### Exercise prompt
Would you print all of the entries word for word?
* * *
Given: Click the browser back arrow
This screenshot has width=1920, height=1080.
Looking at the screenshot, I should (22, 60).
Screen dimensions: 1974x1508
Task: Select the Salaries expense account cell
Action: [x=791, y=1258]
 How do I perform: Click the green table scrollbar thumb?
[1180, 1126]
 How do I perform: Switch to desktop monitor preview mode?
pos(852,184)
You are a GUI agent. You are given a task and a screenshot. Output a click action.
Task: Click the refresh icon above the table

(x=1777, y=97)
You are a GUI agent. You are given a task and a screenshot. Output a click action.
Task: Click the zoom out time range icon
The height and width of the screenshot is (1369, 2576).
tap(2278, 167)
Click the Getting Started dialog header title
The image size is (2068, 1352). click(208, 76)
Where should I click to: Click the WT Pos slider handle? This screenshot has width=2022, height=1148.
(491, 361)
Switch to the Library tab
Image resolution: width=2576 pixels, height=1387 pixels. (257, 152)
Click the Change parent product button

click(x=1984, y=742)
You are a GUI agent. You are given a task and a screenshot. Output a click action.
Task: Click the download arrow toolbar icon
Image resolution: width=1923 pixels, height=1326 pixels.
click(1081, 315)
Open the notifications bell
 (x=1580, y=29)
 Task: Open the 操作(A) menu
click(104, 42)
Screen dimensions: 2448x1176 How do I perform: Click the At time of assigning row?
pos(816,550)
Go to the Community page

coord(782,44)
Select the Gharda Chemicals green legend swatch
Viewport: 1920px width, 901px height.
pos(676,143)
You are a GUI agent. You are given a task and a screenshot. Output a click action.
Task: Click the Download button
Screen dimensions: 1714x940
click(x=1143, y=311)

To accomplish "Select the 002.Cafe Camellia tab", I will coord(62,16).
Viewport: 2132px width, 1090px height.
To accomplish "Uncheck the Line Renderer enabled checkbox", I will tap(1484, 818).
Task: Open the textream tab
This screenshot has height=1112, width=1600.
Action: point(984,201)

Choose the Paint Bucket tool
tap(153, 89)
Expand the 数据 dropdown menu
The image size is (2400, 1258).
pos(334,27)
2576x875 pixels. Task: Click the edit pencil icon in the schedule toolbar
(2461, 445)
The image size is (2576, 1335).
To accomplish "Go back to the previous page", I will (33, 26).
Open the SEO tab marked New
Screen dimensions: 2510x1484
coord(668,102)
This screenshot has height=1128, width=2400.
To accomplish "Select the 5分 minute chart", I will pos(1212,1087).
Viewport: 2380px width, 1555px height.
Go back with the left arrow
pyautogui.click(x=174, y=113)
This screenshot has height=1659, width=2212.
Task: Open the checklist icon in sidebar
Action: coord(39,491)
* * *
### Expected answer
Given: Click the browser back arrow
This screenshot has width=1920, height=1080.
Looking at the screenshot, I should (22, 60).
Screen dimensions: 1974x1508
Task: Select the Salaries expense account cell
Action: [x=791, y=1258]
 How do I perform: Click the green table scrollbar thumb?
[1180, 1126]
 How do I perform: Switch to desktop monitor preview mode?
pos(852,184)
You are a GUI agent. You are given a task and a screenshot. Output a click action.
Task: Click the refresh icon above the table

(x=1777, y=97)
You are a GUI agent. You are given a task and a screenshot. Output a click action.
Task: Click the zoom out time range icon
The height and width of the screenshot is (1369, 2576).
tap(2278, 167)
Click the Getting Started dialog header title
The image size is (2068, 1352). click(208, 76)
Where should I click to: Click the WT Pos slider handle? This screenshot has width=2022, height=1148.
(491, 361)
Switch to the Library tab
Image resolution: width=2576 pixels, height=1387 pixels. (257, 152)
Click the Change parent product button

click(x=1984, y=742)
You are a GUI agent. You are given a task and a screenshot. Output a click action.
Task: Click the download arrow toolbar icon
Image resolution: width=1923 pixels, height=1326 pixels.
click(1081, 315)
Open the notifications bell
 (x=1580, y=29)
 Task: Open the 操作(A) menu
click(104, 42)
Screen dimensions: 2448x1176 How do I perform: Click the At time of assigning row?
pos(816,550)
Go to the Community page

coord(782,44)
Select the Gharda Chemicals green legend swatch
Viewport: 1920px width, 901px height.
pos(676,143)
You are a GUI agent. You are given a task and a screenshot. Output a click action.
Task: Click the Download button
Screen dimensions: 1714x940
click(x=1143, y=311)

To accomplish "Select the 002.Cafe Camellia tab", I will coord(62,16).
Viewport: 2132px width, 1090px height.
To accomplish "Uncheck the Line Renderer enabled checkbox", I will tap(1484, 818).
Task: Open the textream tab
This screenshot has height=1112, width=1600.
Action: point(984,201)

Choose the Paint Bucket tool
tap(153, 89)
Expand the 数据 dropdown menu
The image size is (2400, 1258).
pos(334,27)
2576x875 pixels. Task: Click the edit pencil icon in the schedule toolbar
(2461, 445)
The image size is (2576, 1335).
To accomplish "Go back to the previous page", I will (33, 26).
Open the SEO tab marked New
Screen dimensions: 2510x1484
coord(668,102)
This screenshot has height=1128, width=2400.
To accomplish "Select the 5分 minute chart", I will pos(1212,1087).
Viewport: 2380px width, 1555px height.
Go back with the left arrow
pyautogui.click(x=174, y=113)
This screenshot has height=1659, width=2212.
Task: Open the checklist icon in sidebar
Action: coord(39,491)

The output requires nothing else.